Журнал «Парус» №67, 2018 г. - страница 30



Без актуализации при литературоведческом анализе категории смирения, именно христианского смирения, присущего русскому православному миру, адекватно понять смысл рассказа невозможно. Героиня вспоминает священника, отца Алексея, который приходит ее исповедовать и причащать, говорит: «от меня грех отошёл». Свое горе она принимает в соответствие с православной традицией – «послал Он – Бог – мне крест – значит Он любит». Читает молитвы – «Отче наш, Богородицу, акафист всем скорбящим», принимает дар жизни, каким он ей дан – «Нет, что Бога гневить – многим хуже моего бывает». Сопричастна Лукерья мирам иным, к ней в снах приходят покойные отец и мать, кланяются – за то, что она «не одну свою душеньку облегчила, но и с нас большую тягу сняла. И нам на том свете стало много способнее».

Видит Лукерья и Царство Небесное, среди «васильков, таких крупных», самого Христа – тем самым зловещий зов, с которого началось ее горе – «Луша», переводится в совершенно другое – благодатное небесное измерение: «Луша! Луша!» <…> Глядь – по самым верхушкам колосьев катит ко мне скорехонько – только не Вася, а сам Христос. <…> “Не бойся, говорит, невеста Моя разубранная, ступай за Мною, ты у Меня в царстве небесном хороводы водить будешь и песни играть райские”. И я к Его ручке как прильну!».

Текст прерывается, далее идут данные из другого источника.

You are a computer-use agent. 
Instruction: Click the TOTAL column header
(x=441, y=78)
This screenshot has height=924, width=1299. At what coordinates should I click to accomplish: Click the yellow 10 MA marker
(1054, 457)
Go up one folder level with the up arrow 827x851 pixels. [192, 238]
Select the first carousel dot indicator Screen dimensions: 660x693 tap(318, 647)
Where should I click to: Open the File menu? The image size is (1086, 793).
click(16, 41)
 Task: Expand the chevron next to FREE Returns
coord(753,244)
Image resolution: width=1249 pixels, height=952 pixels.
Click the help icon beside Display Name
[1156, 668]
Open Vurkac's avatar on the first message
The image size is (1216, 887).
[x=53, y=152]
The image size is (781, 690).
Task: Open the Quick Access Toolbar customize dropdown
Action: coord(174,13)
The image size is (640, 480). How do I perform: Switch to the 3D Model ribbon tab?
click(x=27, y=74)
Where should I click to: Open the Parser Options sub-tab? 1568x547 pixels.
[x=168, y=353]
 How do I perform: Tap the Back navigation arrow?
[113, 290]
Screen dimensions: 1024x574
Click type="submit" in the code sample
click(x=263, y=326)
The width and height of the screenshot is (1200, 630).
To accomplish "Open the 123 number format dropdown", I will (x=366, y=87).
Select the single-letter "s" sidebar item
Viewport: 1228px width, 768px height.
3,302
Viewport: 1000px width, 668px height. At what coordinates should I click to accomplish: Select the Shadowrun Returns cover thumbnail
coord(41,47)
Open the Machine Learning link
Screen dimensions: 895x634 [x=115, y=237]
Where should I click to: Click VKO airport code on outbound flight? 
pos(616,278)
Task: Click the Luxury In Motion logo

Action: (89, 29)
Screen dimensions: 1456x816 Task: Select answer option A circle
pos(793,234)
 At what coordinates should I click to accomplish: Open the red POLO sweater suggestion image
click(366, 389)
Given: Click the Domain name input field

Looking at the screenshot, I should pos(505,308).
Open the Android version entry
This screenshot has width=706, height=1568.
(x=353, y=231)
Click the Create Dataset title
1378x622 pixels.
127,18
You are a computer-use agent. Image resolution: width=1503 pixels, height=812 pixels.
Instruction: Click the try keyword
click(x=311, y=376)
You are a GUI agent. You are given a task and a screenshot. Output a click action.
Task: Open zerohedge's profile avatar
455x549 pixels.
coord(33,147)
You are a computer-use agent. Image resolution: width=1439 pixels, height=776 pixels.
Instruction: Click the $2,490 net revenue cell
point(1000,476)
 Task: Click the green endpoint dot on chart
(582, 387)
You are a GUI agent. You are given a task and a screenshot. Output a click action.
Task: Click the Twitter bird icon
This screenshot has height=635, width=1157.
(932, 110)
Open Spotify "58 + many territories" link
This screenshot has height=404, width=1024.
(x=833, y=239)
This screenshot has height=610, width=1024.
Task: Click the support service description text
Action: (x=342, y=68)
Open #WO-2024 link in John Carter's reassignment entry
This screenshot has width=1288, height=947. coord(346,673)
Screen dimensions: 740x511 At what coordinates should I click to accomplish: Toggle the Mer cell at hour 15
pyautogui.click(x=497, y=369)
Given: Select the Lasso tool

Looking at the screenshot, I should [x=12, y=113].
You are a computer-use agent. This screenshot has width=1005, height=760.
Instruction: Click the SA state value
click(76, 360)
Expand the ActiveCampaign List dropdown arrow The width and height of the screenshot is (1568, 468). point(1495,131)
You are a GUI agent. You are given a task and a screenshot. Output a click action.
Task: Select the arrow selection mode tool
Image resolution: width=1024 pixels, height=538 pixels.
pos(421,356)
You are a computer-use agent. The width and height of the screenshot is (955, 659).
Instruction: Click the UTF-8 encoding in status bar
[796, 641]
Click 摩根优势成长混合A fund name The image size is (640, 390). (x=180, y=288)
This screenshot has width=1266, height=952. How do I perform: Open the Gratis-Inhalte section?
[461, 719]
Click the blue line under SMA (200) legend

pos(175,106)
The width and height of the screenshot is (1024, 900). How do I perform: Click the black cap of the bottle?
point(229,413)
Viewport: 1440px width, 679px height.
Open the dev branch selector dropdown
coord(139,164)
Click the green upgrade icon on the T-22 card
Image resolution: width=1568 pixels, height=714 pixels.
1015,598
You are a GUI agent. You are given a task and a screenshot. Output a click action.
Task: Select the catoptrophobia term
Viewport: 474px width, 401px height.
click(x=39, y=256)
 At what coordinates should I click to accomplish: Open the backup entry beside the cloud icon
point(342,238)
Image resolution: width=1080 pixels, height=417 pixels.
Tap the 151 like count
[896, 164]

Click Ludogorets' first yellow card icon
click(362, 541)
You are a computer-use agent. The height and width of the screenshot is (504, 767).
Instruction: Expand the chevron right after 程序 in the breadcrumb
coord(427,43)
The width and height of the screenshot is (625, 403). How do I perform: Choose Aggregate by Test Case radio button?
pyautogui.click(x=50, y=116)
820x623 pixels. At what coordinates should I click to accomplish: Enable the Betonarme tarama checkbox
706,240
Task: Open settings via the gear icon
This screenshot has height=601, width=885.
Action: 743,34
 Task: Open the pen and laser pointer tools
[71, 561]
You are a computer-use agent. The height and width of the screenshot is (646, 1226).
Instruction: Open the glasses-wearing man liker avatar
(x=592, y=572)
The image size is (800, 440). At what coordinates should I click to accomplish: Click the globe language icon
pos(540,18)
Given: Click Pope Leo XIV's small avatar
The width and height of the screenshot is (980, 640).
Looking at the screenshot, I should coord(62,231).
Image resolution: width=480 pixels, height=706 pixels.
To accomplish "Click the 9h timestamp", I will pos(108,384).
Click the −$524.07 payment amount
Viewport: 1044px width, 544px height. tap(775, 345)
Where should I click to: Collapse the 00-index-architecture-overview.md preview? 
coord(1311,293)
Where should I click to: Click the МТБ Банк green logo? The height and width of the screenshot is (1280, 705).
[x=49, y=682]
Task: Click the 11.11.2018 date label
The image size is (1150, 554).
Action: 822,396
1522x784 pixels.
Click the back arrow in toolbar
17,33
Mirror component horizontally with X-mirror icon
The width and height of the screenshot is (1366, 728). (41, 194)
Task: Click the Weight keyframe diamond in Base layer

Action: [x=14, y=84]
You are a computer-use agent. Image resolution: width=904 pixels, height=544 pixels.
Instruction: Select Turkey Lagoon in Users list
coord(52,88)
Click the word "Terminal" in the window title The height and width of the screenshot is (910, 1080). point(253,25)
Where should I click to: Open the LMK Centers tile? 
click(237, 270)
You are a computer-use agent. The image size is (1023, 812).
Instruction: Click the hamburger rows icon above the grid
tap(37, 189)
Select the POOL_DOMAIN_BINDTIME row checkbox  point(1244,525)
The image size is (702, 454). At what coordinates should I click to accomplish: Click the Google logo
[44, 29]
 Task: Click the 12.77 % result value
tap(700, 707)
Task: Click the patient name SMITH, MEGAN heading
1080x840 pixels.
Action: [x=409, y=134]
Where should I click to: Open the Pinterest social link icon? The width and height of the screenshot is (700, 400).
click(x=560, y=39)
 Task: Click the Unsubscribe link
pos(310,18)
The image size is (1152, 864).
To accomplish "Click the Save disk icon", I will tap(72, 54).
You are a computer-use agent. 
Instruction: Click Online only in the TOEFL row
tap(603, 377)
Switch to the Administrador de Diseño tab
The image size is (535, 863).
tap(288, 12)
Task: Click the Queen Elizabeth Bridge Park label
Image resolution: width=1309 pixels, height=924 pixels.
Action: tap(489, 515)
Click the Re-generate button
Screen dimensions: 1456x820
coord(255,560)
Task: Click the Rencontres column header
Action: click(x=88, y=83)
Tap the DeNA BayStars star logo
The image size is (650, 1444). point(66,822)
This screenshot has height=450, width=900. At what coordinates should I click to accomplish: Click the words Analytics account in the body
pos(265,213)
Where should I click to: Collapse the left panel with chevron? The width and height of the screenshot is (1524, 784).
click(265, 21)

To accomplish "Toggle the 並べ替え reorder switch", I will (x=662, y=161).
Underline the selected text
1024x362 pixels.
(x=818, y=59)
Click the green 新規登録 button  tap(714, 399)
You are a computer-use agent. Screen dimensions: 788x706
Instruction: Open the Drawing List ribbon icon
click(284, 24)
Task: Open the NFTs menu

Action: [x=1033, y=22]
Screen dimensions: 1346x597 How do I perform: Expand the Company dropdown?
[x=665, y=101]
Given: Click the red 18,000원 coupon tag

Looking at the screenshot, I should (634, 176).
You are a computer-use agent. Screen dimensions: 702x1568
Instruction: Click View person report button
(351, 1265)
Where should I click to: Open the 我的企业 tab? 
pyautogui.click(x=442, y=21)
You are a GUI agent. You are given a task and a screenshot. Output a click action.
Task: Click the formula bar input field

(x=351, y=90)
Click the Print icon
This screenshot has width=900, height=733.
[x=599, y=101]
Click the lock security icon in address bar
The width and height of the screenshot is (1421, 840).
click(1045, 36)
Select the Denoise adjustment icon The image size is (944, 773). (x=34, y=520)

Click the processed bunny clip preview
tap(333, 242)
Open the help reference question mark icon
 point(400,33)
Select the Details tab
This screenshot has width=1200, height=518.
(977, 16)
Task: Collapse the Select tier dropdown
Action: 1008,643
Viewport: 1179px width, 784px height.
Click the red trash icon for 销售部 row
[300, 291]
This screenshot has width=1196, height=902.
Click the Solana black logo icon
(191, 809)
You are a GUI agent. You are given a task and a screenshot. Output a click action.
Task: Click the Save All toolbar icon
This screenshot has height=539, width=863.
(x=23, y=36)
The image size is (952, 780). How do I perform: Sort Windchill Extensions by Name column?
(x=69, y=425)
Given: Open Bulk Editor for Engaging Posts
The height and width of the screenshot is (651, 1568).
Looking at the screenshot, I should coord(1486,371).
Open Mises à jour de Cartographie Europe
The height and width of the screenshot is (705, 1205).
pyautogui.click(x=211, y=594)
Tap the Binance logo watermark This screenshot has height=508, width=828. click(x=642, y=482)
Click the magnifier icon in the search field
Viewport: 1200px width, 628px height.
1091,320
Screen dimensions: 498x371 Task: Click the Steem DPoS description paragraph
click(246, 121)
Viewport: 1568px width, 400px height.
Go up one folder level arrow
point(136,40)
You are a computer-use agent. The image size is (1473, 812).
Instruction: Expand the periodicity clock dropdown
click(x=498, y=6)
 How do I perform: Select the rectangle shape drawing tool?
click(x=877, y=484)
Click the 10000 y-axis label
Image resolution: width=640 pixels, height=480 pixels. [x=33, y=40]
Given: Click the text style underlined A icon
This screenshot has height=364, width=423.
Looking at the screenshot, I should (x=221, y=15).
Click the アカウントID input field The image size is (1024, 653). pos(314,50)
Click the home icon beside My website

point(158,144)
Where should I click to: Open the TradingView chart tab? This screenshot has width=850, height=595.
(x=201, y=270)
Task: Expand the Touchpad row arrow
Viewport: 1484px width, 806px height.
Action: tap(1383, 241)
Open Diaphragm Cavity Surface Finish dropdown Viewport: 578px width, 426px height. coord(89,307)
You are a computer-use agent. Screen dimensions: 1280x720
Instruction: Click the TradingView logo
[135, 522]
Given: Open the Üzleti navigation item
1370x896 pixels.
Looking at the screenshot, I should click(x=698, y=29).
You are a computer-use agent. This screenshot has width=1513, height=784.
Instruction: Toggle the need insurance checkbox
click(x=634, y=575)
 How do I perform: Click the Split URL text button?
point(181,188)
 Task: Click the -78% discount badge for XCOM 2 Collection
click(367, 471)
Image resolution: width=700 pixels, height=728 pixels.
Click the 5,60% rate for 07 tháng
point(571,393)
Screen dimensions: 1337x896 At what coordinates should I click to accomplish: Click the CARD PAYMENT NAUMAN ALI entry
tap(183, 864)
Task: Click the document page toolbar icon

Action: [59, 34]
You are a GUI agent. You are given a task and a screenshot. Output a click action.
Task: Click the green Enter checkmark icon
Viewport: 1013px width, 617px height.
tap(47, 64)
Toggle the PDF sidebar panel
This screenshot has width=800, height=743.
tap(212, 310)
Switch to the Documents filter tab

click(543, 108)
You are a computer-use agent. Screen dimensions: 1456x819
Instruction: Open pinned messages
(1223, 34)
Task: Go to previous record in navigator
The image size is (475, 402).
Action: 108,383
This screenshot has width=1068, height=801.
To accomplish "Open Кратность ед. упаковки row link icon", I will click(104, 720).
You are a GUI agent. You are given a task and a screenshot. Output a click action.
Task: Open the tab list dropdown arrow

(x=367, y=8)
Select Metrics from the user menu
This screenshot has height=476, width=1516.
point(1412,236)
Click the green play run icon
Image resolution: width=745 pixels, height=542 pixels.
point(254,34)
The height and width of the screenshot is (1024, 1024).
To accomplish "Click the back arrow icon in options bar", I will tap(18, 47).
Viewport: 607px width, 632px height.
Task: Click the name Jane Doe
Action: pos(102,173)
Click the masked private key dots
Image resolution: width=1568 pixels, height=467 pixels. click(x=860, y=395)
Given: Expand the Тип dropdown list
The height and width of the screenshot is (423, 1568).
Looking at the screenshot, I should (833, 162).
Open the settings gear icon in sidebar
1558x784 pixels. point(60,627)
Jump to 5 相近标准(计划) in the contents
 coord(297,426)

Умирает Лукерья под колокольный звон, точно предсказав рассказчику время своей смерти, согласно православному календарю, – «после петровок». Чрезвычайно показательно, как передает это автор: «Рассказывают, что в самый день кончины она все слышала колокольный звон, хотя от Алексеевки до церкви считывают пять верст с лишком и день был будничный. Впрочем, Лукерья говорила, что звон шел не от церкви, а “сверху”. Вероятно, она не посмела сказать: с неба». Словами рассказчика – «с неба», которые «не посмела» произнести Лукерья, – заканчивается этот текст. Обратим внимание, что рассказчик не только выступает в роли своего рода «переводчика», но и актуализирует иной – небесный – ориентир, который и является финальным завершением как образа Лукерьи, так и художественного целого.

Так какое значение имеет для понимания смысла этого рассказа обличение «крепостного права»? Признаемся: никакого. Конечно, можно – при большом желании – увидеть даже и в этом мистическом тексте, также передающим, разумеется, многообразие и сложность русского мира, – «социальность»: «А вот вам бы, барин, матушку Вашу уговорить – крестьяне здешние бедные, хоть бы малость оброку с них сбавила! <…> Они бы за вас Богу помолились. А мне ничего не надо, всем довольна». Но и в этом случае социальный фон – «оброк» – имеет абсолютно вспомогательную роль фона – заботы умирающей о других людях.

Напомню и то, что рассказчик, да и другие жалеющие Лукерью люди, вызываются – и даже пытаются – ее вылечить. Но от помощи рассказчика она – доброй волей – отказывается, как и Хорь от выкупа. А другие «лекаря», занятые телом, а не душой, только измучили ее всю: «И ни один лекарь даже сказать не мог, что за болезнь у меня за такая. Чего они со мной только не делали: железом раскаленным спину жгли, в колотый лед сажали – и все ничего. Совсем я окостенела под конец…». Тогда как даруемое в вещем сне героине Царство Небесное это телесное окостенение преображает в пасхальное завершение земной жизни: «ты у меня в Царстве Небесном хороводы водить будешь и песни играть райские».